Your objective: Using the data that follows, return exactly the lines from the one that contains "Task: Reload the page using the refresh icon" through the one that contains "Task: Click FREE price for Crème de Corps", ends included.

Saved data entries
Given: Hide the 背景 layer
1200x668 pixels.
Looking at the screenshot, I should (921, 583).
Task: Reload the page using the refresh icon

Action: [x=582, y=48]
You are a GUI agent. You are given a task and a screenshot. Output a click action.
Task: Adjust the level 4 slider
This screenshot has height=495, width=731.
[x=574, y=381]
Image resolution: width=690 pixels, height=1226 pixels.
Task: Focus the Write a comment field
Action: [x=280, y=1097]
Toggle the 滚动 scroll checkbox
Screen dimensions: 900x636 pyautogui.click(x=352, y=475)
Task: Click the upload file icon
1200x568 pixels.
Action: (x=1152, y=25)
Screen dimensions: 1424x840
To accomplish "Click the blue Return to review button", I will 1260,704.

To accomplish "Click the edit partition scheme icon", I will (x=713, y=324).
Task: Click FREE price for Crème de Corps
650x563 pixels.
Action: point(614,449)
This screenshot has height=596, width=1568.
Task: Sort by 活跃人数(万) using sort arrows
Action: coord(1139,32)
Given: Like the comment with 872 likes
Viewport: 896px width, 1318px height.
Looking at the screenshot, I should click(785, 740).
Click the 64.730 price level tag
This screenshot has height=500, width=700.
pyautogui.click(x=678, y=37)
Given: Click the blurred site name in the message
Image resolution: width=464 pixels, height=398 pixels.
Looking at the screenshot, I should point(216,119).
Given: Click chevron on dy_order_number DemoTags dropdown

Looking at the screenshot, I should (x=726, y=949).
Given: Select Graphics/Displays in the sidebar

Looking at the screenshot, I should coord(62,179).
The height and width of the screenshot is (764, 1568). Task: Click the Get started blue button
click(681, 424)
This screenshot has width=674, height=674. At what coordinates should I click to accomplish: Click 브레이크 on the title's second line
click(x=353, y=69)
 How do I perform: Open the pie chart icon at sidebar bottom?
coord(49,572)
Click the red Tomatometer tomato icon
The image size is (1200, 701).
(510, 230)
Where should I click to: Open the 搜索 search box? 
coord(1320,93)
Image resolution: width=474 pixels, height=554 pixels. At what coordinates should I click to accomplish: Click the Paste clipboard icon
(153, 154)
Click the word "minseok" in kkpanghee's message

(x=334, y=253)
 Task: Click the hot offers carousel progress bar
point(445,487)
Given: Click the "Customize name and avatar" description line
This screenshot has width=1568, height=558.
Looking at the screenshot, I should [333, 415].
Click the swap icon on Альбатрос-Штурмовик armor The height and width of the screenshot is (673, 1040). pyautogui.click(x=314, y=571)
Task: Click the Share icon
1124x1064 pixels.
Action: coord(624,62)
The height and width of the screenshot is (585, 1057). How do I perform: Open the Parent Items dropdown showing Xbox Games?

Answer box:
Task: Reload the page using the refresh icon

Action: [x=582, y=48]
You are a GUI agent. You are given a task and a screenshot. Output a click action.
Task: Adjust the level 4 slider
This screenshot has height=495, width=731.
[x=574, y=381]
Image resolution: width=690 pixels, height=1226 pixels.
Task: Focus the Write a comment field
Action: [x=280, y=1097]
Toggle the 滚动 scroll checkbox
Screen dimensions: 900x636 pyautogui.click(x=352, y=475)
Task: Click the upload file icon
1200x568 pixels.
Action: (x=1152, y=25)
Screen dimensions: 1424x840
To accomplish "Click the blue Return to review button", I will 1260,704.

To accomplish "Click the edit partition scheme icon", I will (x=713, y=324).
Task: Click FREE price for Crème de Corps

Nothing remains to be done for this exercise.